[Start of Attachment]

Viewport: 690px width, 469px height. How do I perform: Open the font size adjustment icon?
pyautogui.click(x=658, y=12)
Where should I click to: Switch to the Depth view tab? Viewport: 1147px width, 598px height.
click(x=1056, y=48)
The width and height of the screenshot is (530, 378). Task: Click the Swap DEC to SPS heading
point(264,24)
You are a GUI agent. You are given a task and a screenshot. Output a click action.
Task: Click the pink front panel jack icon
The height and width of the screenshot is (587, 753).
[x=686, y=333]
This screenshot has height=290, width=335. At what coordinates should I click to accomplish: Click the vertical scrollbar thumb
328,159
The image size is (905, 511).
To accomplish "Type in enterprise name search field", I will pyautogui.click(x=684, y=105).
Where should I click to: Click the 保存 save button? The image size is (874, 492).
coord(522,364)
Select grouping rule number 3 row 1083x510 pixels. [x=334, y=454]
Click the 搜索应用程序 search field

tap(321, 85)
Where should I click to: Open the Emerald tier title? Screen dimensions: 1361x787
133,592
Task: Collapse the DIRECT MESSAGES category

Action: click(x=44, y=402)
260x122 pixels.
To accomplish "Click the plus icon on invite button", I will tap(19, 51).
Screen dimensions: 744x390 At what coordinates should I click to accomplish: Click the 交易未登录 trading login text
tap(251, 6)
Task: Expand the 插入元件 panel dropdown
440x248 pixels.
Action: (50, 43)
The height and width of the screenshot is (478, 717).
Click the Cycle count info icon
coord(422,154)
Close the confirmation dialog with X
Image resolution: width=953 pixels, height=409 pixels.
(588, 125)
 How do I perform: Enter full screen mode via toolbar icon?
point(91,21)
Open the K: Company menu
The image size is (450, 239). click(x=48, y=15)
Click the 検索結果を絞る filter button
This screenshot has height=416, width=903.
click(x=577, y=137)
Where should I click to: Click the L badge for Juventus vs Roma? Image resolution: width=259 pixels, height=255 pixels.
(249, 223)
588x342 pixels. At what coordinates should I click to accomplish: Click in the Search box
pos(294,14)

[End of Attachment]

__WHAT TO PRODUCE__.
Retype the listing above without a single difference.

__REPLY__.
Viewport: 690px width, 469px height. How do I perform: Open the font size adjustment icon?
pyautogui.click(x=658, y=12)
Where should I click to: Switch to the Depth view tab? Viewport: 1147px width, 598px height.
click(x=1056, y=48)
The width and height of the screenshot is (530, 378). Task: Click the Swap DEC to SPS heading
point(264,24)
You are a GUI agent. You are given a task and a screenshot. Output a click action.
Task: Click the pink front panel jack icon
The height and width of the screenshot is (587, 753).
[x=686, y=333]
This screenshot has height=290, width=335. At what coordinates should I click to accomplish: Click the vertical scrollbar thumb
328,159
The image size is (905, 511).
To accomplish "Type in enterprise name search field", I will pyautogui.click(x=684, y=105).
Where should I click to: Click the 保存 save button? The image size is (874, 492).
coord(522,364)
Select grouping rule number 3 row 1083x510 pixels. [x=334, y=454]
Click the 搜索应用程序 search field

tap(321, 85)
Where should I click to: Open the Emerald tier title? Screen dimensions: 1361x787
133,592
Task: Collapse the DIRECT MESSAGES category

Action: click(x=44, y=402)
260x122 pixels.
To accomplish "Click the plus icon on invite button", I will tap(19, 51).
Screen dimensions: 744x390 At what coordinates should I click to accomplish: Click the 交易未登录 trading login text
tap(251, 6)
Task: Expand the 插入元件 panel dropdown
440x248 pixels.
Action: (50, 43)
The height and width of the screenshot is (478, 717).
Click the Cycle count info icon
coord(422,154)
Close the confirmation dialog with X
Image resolution: width=953 pixels, height=409 pixels.
(588, 125)
 How do I perform: Enter full screen mode via toolbar icon?
point(91,21)
Open the K: Company menu
The image size is (450, 239). click(x=48, y=15)
Click the 検索結果を絞る filter button
This screenshot has height=416, width=903.
click(x=577, y=137)
Where should I click to: Click the L badge for Juventus vs Roma? Image resolution: width=259 pixels, height=255 pixels.
(249, 223)
588x342 pixels. At what coordinates should I click to accomplish: Click in the Search box
pos(294,14)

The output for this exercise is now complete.